‘The thing about the greased piglet is that he manages to slip through other people’s hands where mere mortals fail.’
That was the wry assessment of Boris Johnson, given last autumn by David Cameron who has followed the Prime Minister’s brilliant career since their schooldays with many a chuckle and shake of the head.
A week or so ago it seemed as though the piglet had finally been cornered. Authority was ebbing away in the wake of Johnson’s chaotic imposition of a second nationwide lockdown. The decisive shift in the polls which Keir Starmer had been waiting for appeared finally to be happening.
And then, on Monday, came the Pfizer announcement that its vaccine worked, with an amazing 90 per cent effectiveness rate. Not only that, but it worked in a particular way that raised expectations that several other vaccines in development will work too.
The animal spirts of investors stirred and the stock market roared – the FTSE 100 rose by 300 points in a few hours. Professor Sir John Bell, a government scientific adviser, declared ‘with some confidence’ that people could look forward to getting back to normal by spring. ‘Yes, yes, yes,’ Sir John told Radio 4 in the manner of a regius professor re-enacting the famous diner scene in When Harry Met Sally.
All over the country the idea that we could march into 2021 to the strains of ‘Come on baby let the good times roll’ landed well. Hope soared for a Roaring Twenties of our own – just a year late to arrive.
With new economic data showing GDP growth of 15.5 per cent in the third quarter (before the resumption of very restrictive social distancing measures), the potential for this year’s economic contraction to be wiped out became more obvious too.
Sure, the economy is probably shrinking again right now because of November’s lockdown. But if we can bounce back so strongly on a wing and a prayer and Rishi Sunak’s meal deals, just think what the UK economy could do with the certain knowledge that Covid has been conquered by medical science.
This bleeds into something else too: if 2021 is to be marked by a rapid rebound in growth, then any impact of ending the Brexit transition period without a trade deal is going to be swamped by good news.
Remainers will be left pleading for everyone to agree that the record growth we are experiencing would be another half a per cent higher if we still had frictionless trade with the EU. Big deal.
The potential for a Boris Johnson political resurgence in such a climate is obvious. Both the Covid months and the Brexit years will be securely in the rear-view mirror – though undoubtedly there will be after-shocks from both.

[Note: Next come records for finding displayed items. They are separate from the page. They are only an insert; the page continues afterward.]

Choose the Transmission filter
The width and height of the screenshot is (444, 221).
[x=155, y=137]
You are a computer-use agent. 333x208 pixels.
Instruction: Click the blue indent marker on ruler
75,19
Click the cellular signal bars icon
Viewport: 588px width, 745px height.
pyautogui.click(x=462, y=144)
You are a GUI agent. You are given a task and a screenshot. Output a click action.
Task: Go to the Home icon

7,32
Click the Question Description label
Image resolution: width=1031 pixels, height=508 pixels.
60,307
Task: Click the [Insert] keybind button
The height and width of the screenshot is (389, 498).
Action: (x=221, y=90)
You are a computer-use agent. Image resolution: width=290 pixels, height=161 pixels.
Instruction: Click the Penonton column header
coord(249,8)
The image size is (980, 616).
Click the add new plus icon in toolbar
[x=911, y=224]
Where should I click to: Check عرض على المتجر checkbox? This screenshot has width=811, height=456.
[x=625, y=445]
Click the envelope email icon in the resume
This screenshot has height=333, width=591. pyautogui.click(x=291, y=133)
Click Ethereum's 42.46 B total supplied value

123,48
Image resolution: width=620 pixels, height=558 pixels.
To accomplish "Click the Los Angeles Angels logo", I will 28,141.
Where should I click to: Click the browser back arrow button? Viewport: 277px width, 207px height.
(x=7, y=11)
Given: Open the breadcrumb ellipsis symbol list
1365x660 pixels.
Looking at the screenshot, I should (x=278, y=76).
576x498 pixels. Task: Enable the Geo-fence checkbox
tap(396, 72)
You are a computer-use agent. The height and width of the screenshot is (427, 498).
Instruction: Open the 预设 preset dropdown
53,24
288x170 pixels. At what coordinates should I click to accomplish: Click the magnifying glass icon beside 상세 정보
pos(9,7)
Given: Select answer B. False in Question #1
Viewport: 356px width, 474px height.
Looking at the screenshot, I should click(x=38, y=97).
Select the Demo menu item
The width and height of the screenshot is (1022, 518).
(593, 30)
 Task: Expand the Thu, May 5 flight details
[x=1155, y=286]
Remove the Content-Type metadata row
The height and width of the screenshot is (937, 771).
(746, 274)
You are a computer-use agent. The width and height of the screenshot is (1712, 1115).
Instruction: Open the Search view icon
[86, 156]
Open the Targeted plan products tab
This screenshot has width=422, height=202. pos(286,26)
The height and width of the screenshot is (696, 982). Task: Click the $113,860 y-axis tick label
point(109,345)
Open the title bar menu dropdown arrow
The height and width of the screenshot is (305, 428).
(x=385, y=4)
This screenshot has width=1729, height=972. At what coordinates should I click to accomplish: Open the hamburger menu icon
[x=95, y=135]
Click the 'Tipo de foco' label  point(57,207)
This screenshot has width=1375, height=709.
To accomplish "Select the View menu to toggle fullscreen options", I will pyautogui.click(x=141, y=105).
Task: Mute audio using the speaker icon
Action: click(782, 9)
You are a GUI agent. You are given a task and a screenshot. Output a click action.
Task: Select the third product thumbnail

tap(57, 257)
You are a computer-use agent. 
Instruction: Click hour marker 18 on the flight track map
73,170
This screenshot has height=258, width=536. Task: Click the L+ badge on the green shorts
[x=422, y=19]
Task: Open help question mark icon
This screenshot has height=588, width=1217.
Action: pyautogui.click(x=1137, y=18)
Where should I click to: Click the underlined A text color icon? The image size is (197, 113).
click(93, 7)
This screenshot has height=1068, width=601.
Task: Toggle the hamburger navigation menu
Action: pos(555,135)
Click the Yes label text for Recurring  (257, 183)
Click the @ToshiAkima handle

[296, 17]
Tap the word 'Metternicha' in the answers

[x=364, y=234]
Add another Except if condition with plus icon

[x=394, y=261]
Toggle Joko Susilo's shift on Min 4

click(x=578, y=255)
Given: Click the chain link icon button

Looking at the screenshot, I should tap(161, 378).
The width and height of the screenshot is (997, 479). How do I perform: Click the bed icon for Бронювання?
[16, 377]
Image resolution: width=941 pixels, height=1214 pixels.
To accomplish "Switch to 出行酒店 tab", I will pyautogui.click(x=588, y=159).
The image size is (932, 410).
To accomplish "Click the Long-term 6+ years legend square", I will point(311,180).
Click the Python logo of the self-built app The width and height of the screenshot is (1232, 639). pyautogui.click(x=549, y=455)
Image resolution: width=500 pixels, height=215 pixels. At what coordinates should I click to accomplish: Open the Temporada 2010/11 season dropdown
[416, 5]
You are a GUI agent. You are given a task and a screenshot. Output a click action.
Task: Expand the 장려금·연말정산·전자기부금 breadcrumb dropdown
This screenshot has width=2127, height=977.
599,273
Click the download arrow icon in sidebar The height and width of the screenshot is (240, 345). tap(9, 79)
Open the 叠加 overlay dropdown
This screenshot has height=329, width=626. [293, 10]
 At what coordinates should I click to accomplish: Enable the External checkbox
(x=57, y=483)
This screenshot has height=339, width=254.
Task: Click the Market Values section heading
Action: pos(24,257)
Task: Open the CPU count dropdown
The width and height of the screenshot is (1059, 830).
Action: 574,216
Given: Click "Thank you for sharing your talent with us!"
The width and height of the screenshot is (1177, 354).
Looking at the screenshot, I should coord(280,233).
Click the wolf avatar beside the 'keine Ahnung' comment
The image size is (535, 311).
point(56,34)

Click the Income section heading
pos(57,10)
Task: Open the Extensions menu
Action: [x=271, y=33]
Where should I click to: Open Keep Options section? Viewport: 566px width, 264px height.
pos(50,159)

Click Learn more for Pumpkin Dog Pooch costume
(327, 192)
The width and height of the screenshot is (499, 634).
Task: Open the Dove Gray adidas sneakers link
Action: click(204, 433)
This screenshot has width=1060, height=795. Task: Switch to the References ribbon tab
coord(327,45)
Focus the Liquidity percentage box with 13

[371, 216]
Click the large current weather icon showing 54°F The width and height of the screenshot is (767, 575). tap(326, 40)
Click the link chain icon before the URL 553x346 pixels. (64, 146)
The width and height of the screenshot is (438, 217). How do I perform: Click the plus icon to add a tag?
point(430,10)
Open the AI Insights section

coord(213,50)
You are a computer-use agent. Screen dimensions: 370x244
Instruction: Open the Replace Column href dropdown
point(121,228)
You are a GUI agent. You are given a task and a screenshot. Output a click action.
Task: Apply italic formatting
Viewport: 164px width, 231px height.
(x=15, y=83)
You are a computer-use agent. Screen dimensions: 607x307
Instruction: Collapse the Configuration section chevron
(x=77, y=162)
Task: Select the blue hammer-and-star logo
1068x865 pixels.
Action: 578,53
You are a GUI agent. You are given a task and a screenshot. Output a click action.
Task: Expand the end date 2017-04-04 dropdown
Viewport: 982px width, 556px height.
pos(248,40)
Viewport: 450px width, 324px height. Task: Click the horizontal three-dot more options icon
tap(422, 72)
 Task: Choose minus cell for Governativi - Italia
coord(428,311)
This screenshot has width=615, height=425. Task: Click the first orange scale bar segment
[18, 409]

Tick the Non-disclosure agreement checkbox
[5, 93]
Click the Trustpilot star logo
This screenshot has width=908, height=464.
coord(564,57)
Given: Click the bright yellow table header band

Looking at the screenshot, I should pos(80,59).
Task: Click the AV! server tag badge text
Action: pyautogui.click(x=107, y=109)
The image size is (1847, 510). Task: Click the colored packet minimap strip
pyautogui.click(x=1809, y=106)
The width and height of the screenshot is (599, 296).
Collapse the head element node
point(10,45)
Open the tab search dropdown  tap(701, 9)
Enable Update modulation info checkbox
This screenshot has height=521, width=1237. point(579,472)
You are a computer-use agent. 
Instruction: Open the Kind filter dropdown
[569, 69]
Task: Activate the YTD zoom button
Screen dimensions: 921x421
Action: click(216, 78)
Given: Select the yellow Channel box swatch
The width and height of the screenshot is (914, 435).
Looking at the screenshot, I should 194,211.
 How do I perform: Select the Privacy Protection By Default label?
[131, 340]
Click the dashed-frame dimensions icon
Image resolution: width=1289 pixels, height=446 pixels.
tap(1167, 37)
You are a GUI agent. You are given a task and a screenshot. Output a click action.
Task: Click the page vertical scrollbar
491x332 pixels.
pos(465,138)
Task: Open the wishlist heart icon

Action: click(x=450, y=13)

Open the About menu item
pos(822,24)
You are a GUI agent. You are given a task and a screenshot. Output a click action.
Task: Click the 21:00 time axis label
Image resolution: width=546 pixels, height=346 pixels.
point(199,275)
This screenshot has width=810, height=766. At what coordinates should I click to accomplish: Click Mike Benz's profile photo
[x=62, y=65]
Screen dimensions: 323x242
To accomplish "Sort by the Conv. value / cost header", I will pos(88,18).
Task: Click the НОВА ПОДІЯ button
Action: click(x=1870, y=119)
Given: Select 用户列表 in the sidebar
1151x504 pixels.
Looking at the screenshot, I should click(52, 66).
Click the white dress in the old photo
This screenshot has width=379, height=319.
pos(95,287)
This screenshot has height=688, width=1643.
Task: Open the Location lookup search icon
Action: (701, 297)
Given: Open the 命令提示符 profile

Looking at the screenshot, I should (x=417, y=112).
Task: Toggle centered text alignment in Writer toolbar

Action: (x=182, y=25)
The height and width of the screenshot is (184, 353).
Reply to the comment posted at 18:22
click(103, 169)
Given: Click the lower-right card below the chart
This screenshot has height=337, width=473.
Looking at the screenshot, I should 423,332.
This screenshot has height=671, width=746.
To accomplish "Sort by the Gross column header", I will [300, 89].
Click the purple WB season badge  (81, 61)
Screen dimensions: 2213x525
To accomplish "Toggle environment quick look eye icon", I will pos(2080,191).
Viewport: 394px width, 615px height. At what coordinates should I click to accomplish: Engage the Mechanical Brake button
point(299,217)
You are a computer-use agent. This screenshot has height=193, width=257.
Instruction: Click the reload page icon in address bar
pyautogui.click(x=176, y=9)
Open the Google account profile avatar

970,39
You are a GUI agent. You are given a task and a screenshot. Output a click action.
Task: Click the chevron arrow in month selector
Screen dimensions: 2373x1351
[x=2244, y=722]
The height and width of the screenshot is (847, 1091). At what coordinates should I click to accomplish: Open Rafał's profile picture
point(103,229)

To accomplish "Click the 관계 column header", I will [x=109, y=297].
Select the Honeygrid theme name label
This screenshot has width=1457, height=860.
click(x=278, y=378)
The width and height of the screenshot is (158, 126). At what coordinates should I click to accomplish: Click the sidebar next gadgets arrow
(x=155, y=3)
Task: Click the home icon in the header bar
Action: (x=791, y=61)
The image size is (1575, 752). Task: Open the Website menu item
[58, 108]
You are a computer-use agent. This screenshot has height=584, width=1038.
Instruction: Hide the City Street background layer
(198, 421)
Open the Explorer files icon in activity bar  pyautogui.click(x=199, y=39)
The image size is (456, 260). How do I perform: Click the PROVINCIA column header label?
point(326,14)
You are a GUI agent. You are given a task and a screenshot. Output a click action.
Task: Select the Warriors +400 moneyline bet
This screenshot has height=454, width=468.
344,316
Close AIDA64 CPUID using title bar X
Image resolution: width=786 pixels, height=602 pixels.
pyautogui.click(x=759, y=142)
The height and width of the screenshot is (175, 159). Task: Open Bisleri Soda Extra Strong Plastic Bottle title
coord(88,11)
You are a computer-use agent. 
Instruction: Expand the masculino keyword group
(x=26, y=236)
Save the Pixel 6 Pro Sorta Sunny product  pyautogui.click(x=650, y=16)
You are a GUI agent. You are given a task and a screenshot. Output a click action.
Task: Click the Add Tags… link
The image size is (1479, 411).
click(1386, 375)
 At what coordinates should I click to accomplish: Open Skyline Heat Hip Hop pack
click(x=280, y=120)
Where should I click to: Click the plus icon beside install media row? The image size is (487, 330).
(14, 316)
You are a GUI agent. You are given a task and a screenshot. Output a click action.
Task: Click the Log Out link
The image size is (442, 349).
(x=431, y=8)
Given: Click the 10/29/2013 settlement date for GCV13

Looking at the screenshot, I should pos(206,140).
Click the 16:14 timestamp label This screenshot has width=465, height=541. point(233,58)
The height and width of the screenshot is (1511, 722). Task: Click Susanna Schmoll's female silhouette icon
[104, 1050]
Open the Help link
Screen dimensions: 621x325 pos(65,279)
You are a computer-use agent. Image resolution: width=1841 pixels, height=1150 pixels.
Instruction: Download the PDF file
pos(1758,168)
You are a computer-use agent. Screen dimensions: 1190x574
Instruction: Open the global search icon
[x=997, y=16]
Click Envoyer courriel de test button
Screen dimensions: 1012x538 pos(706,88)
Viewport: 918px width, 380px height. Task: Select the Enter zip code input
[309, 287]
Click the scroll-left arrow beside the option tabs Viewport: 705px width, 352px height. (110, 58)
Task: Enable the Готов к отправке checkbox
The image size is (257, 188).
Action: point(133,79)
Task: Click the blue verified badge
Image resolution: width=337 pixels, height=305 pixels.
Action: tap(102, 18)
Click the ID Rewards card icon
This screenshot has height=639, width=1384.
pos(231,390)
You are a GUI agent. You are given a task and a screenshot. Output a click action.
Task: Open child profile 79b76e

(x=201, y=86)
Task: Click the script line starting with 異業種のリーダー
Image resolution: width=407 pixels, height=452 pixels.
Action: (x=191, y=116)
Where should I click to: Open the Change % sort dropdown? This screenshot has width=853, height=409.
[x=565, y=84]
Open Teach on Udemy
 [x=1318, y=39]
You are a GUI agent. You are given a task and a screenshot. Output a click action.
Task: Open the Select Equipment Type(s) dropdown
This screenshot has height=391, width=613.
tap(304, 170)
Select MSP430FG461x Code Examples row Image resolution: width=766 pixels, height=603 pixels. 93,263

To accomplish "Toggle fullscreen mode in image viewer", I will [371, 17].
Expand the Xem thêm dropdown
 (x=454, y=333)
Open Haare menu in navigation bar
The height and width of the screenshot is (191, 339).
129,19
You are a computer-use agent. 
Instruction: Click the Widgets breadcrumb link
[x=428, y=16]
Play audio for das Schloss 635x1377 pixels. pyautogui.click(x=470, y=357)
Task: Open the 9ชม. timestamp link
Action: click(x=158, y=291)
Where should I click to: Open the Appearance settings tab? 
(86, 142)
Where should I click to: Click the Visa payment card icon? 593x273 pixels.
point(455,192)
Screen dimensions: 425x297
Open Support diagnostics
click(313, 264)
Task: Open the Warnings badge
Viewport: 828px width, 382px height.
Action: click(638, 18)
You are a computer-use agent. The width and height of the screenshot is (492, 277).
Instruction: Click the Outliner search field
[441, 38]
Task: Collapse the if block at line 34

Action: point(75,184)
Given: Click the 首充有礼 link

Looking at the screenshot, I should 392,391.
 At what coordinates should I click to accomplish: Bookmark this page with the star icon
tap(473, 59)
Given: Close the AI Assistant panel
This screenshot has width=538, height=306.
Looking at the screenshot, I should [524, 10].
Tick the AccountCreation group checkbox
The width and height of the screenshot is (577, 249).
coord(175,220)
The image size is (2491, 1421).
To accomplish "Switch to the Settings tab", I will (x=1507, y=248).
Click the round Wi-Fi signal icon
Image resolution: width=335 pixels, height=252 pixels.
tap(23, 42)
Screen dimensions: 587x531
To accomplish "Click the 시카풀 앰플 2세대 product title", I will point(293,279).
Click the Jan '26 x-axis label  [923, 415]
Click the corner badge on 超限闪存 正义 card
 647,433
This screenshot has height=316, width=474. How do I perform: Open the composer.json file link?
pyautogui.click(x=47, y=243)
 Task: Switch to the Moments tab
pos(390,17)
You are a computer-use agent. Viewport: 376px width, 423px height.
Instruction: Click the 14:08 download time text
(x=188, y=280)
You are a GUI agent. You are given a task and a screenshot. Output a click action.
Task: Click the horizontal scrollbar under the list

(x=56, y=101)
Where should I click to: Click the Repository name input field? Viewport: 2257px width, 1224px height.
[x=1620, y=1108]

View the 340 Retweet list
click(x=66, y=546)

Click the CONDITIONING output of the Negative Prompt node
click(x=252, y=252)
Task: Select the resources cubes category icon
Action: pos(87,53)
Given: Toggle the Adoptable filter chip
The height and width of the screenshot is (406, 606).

A smart new team of advisers mainly pinched from Rishi Sunak will be hitting their stride and a Cabinet reshuffle can bring back those ‘grown-ups’ previously exiled due to their nasty bouts of Europhilia. Perhaps the combination of these two events will help to correct the fault in Mr Johnson’s ‘method’ that I wrote about last week, leading to a better-briefed leader taking more care with his undertakings.
In this golden scenario, naturally England will go on to win the European Football Championships and the Prime Minister’s talent for placing himself at the centre of good news will see him take part in numerous photo-opportunities that will raise a smile among the politically non-aligned and remind them of that glorious Olympic summer of 2012. Perhaps the PM will even get around to marrying his girlfriend – after all, they became engaged at the end of 2019.
Now, many of the happenings envisaged here may well not come to pass. One or two are even stretching the bounds of credulity. The England football team, for instance, is far more accustomed to being bridesmaid than bride.
But the point stands that, post-Pfizer, one should expect 2021 to be a much happier year than 2020 has been and that much of it will be taken up with bounce-back growth. Where Johnson’s pledge at the end of April to ‘fire up the engines of this vast UK economy’ was thrown off course by the second wave of Covid, he would be extremely unfortunate to run into head winds of similar strength again next year.
So how might Keir Starmer fare in good times? Instinct says not terribly well. His favoured technique is to be the Mr Serious who berates the PM for things having gone wrong due to a lack of technocratic knowhow.
A balanced assessment tells us that Johnson has been badly exposed this year in the most trying of circumstances. But somehow he is still standing and his personal polling is not so dire as to be irrecoverable. If he mucks up in good times too, there will be nothing much to be said in his favour. But, for now, the piglet once more runs free.